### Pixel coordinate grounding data
---

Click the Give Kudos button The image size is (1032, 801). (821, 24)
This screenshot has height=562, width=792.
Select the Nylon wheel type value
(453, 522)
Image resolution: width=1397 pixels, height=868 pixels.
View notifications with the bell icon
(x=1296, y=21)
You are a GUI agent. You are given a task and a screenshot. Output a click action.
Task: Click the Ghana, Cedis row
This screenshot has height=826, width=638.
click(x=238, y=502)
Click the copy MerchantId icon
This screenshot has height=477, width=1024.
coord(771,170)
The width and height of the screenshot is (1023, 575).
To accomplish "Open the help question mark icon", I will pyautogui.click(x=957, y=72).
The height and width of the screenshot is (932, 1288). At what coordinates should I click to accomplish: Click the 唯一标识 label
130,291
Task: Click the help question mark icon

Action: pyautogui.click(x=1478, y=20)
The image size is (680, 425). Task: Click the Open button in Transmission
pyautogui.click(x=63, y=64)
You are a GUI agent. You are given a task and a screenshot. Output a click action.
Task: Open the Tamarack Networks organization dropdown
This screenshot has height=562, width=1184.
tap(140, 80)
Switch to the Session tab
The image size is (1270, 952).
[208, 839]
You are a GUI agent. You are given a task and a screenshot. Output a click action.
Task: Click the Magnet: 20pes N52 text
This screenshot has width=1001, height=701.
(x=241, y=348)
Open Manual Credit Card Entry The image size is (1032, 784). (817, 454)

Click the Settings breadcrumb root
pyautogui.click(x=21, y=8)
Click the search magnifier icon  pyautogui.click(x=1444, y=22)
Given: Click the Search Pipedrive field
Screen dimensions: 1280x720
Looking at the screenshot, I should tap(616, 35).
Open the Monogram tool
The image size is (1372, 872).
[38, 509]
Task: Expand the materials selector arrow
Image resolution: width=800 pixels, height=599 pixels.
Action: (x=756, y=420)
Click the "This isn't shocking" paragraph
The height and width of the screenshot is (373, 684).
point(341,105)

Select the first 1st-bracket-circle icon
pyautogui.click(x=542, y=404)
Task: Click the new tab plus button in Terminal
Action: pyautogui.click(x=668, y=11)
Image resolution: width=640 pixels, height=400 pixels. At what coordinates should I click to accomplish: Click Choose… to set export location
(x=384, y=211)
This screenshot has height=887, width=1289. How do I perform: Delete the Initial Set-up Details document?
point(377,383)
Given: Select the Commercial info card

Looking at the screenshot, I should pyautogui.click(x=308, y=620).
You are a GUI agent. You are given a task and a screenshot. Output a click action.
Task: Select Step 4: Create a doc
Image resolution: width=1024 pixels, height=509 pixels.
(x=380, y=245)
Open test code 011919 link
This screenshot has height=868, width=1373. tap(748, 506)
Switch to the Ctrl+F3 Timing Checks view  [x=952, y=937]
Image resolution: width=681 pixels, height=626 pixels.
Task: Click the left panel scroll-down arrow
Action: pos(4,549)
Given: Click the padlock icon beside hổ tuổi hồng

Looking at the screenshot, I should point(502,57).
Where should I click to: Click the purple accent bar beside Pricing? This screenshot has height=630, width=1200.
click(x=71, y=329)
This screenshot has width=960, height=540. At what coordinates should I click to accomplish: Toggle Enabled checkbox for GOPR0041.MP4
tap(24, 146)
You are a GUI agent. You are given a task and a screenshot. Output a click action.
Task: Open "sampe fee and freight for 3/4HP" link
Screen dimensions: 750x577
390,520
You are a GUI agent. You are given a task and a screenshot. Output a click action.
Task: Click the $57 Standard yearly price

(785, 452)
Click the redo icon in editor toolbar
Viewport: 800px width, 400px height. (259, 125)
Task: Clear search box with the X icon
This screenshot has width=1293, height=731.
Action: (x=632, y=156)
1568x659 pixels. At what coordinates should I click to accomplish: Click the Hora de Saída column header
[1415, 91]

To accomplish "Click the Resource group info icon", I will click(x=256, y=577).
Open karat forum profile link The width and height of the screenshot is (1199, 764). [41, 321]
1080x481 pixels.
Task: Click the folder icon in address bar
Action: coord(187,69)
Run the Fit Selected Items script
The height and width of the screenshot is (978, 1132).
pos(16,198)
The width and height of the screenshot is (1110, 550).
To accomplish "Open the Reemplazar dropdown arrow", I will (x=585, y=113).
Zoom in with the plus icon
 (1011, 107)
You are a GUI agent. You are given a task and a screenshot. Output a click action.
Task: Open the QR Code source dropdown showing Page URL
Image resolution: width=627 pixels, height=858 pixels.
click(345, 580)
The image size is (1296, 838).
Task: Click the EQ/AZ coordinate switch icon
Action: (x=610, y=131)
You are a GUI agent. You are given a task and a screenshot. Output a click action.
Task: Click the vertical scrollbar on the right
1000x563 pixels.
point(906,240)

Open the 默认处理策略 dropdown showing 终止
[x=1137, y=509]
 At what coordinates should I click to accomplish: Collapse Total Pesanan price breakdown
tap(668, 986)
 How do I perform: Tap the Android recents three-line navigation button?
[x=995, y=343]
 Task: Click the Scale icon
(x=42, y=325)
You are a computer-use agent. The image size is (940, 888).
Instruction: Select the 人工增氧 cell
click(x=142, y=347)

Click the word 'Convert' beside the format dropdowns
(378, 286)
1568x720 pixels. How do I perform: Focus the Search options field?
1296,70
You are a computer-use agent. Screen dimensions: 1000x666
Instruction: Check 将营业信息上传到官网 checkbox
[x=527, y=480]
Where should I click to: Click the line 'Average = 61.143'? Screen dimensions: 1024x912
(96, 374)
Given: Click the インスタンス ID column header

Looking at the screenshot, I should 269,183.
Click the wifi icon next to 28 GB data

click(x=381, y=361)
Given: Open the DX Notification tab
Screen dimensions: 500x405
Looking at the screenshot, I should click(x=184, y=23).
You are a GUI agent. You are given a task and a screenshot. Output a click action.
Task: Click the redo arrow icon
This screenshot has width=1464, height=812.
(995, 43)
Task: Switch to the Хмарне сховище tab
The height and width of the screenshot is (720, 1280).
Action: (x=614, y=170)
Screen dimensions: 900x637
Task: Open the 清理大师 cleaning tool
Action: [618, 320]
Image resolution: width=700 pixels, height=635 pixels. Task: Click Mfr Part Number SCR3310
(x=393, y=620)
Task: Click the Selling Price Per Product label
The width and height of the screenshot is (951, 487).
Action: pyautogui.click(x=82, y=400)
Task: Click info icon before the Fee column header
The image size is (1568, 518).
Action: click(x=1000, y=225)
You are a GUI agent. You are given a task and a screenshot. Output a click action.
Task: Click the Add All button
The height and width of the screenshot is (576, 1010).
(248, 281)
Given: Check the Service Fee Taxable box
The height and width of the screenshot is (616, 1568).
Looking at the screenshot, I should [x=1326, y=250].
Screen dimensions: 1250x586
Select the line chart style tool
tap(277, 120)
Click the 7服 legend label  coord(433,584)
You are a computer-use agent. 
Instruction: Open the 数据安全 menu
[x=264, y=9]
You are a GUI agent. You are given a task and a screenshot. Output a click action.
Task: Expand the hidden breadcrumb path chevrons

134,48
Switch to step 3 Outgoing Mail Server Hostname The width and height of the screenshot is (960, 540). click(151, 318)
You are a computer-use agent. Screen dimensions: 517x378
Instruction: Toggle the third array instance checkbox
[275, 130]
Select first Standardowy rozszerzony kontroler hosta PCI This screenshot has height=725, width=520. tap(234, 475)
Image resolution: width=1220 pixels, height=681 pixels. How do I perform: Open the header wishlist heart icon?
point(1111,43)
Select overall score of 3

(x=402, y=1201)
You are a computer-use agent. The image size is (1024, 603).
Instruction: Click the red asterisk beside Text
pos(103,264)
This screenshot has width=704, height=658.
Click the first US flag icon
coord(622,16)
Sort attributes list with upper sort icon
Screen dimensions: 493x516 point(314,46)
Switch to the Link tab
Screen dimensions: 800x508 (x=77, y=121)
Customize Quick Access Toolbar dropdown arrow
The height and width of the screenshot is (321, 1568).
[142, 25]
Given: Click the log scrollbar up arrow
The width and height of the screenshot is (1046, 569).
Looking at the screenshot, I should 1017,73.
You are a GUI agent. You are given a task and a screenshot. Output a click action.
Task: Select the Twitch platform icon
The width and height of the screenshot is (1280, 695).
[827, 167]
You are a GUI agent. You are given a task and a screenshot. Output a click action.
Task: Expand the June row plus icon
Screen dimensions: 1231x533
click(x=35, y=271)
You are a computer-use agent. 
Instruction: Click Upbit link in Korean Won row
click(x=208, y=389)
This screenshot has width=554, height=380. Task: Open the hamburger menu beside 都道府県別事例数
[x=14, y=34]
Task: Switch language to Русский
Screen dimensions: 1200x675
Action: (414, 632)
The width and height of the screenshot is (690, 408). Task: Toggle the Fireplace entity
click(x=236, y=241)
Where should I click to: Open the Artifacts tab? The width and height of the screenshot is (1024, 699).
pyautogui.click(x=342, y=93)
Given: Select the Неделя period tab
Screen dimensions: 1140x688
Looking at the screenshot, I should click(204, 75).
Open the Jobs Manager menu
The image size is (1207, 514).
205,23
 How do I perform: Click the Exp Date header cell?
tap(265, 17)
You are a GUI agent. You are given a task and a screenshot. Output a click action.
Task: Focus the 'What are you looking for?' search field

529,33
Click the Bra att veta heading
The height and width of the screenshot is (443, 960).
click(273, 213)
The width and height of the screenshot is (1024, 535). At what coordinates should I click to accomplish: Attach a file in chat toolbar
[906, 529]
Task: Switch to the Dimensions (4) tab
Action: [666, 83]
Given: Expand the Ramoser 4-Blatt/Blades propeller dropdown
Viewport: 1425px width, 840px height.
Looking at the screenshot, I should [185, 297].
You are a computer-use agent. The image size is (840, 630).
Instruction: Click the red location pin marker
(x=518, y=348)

---

### Exercise details
Repeat every line of the data word for word until you have repeated the line that contains "Task: Open the Tamarack", which is the last one to include.

### Finished task
Click the Give Kudos button The image size is (1032, 801). (821, 24)
This screenshot has height=562, width=792.
Select the Nylon wheel type value
(453, 522)
Image resolution: width=1397 pixels, height=868 pixels.
View notifications with the bell icon
(x=1296, y=21)
You are a GUI agent. You are given a task and a screenshot. Output a click action.
Task: Click the Ghana, Cedis row
This screenshot has height=826, width=638.
click(x=238, y=502)
Click the copy MerchantId icon
This screenshot has height=477, width=1024.
coord(771,170)
The width and height of the screenshot is (1023, 575).
To accomplish "Open the help question mark icon", I will pyautogui.click(x=957, y=72).
The height and width of the screenshot is (932, 1288). At what coordinates should I click to accomplish: Click the 唯一标识 label
130,291
Task: Click the help question mark icon

Action: pyautogui.click(x=1478, y=20)
The image size is (680, 425). Task: Click the Open button in Transmission
pyautogui.click(x=63, y=64)
You are a GUI agent. You are given a task and a screenshot. Output a click action.
Task: Open the Tamarack Networks organization dropdown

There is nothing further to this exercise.